Good morning Gentlemen,

We started our first project on ignition for our client that is asking for a specific way to manage users and roles.

Actually he want to create groups, assign roles to these groups, and assign the users to groups.
Here what the client asked :

Users -> Organization Group -> Group Access -> roles

The users will be linked to Organization Group, Linked to Group Access to witch we assign roles. [color=#FF4040]The objective is to manage the roles via organizational groups ( in an SQL table) and not by users.[/color]

The client is asking to use the active directory for the authentication and want to synchronize a group of users of the active directory with the users of ignition.
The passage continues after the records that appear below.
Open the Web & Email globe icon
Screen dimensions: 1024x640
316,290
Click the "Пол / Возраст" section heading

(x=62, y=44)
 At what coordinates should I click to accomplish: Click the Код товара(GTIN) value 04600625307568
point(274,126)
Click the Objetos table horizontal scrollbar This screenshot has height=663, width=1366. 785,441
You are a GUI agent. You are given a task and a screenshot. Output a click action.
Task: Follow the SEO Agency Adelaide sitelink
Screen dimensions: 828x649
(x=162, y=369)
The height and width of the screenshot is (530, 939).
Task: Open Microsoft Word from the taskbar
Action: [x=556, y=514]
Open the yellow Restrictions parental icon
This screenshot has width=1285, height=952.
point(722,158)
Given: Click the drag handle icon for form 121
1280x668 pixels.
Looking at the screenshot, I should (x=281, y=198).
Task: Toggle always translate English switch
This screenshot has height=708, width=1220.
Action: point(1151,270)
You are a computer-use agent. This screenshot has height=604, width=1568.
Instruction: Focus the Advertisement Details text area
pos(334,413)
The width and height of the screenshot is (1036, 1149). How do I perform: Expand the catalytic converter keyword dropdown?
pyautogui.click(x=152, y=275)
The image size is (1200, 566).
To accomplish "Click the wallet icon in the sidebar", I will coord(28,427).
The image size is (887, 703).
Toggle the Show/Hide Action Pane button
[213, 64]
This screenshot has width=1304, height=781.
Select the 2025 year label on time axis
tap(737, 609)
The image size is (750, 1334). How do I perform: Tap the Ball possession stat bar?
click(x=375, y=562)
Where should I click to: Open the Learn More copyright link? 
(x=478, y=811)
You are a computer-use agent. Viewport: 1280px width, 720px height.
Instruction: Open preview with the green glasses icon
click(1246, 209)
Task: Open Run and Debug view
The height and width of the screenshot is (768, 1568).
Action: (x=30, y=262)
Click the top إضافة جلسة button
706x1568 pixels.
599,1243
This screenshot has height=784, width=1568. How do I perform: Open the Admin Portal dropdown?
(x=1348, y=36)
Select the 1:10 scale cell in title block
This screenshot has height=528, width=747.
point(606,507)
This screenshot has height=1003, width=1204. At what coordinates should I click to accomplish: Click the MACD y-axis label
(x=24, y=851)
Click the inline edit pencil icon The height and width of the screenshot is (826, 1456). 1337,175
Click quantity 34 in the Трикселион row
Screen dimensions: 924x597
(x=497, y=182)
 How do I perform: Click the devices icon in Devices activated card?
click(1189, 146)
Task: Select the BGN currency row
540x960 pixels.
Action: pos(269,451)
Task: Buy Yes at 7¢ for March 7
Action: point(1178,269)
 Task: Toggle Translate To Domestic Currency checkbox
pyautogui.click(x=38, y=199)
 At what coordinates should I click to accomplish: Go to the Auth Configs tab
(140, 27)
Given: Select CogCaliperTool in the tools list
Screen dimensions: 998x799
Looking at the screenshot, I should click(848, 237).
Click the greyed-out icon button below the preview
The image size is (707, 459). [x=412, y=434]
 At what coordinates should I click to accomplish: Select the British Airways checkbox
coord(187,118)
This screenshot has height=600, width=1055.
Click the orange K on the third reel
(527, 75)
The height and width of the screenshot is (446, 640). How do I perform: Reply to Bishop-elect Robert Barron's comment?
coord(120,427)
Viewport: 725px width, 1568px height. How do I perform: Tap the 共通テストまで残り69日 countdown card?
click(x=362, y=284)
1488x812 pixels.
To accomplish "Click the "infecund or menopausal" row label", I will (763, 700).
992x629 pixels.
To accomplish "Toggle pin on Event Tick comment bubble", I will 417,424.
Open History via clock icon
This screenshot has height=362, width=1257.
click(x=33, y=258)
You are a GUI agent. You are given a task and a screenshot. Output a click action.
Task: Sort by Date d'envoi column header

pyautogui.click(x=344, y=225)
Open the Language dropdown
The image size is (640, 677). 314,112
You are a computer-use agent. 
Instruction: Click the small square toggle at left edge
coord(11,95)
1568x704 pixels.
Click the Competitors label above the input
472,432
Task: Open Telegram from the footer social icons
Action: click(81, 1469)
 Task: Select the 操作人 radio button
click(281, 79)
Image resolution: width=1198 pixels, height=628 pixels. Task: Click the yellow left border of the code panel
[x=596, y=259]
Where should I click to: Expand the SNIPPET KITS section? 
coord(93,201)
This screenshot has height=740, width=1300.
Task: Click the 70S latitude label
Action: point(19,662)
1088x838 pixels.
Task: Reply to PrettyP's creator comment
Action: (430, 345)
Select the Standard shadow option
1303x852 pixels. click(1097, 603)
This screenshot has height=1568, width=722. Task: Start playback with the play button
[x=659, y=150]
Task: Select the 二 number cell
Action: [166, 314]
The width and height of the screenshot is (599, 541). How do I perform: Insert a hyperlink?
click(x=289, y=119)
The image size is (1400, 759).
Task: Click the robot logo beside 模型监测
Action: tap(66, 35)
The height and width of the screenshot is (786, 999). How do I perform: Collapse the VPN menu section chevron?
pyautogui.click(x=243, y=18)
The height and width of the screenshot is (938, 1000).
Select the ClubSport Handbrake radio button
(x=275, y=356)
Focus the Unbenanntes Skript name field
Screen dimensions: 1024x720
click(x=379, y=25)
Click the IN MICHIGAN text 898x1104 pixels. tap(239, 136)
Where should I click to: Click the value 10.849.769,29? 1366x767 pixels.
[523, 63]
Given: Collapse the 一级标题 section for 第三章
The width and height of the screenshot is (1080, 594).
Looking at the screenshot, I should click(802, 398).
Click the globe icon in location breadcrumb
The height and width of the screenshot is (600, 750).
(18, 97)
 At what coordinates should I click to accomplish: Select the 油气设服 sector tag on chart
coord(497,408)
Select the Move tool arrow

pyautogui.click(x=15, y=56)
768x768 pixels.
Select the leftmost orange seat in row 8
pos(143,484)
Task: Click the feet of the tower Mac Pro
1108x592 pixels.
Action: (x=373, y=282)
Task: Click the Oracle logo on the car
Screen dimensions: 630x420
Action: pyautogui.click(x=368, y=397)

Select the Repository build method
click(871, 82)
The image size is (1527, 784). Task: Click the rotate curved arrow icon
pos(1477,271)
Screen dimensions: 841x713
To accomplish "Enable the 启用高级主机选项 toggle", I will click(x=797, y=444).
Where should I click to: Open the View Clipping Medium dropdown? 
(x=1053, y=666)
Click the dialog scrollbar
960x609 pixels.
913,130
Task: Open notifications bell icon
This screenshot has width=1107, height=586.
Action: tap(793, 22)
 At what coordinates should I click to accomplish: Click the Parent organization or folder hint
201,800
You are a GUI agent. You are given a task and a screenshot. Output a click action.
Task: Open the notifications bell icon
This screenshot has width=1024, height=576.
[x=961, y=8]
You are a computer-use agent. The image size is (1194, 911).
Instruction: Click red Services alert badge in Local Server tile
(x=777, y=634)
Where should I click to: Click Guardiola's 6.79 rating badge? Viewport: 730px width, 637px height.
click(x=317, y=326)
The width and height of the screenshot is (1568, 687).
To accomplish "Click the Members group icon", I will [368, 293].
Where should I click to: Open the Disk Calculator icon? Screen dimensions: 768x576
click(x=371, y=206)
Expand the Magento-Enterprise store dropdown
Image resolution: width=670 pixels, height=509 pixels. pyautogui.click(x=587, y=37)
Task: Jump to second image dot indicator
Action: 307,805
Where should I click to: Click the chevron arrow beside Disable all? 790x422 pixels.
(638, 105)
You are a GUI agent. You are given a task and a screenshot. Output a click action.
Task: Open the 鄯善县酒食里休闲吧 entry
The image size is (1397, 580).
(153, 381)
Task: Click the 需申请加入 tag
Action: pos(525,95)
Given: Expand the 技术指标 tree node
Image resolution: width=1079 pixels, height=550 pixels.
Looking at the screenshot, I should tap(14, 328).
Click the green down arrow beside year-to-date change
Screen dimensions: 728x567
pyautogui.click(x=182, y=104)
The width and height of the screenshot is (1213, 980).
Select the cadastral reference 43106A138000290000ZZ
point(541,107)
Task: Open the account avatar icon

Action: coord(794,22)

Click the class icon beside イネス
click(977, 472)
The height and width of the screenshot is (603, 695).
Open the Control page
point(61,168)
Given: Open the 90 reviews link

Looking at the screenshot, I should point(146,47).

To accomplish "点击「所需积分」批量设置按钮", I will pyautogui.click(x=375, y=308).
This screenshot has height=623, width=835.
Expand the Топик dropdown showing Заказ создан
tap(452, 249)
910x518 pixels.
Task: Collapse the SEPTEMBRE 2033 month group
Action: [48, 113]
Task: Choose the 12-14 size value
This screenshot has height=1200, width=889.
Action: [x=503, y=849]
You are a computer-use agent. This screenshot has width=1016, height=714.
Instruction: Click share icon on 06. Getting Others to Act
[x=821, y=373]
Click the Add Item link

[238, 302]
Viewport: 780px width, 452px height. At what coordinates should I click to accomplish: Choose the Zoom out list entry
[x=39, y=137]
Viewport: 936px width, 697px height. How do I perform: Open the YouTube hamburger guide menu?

  • We have the idea to use the AD/Database Hybrid as user source, and create the roles “automatically” based on the group access and organizational groups to the different users. these tables will be created separately.

Our question :

  • Does our approach is the best way to do it?
  • Is there any way to create group of roles in Ignition?
  • Is it possible to still keep the synchronize only some users from the AD?
  • Is it possible to extract the user status from the Active directory? ( if a user is not active on the AD, it should not be anymore on Ignition)


In Ignition, group == role, and the application developer is responsible for checking for group membership anywhere in the application it would be required. What you are describing is another layer that would have to be implemented externally. However you proceed, you’ll want to generate some shared scripts to check group/role memberships in a consistent way.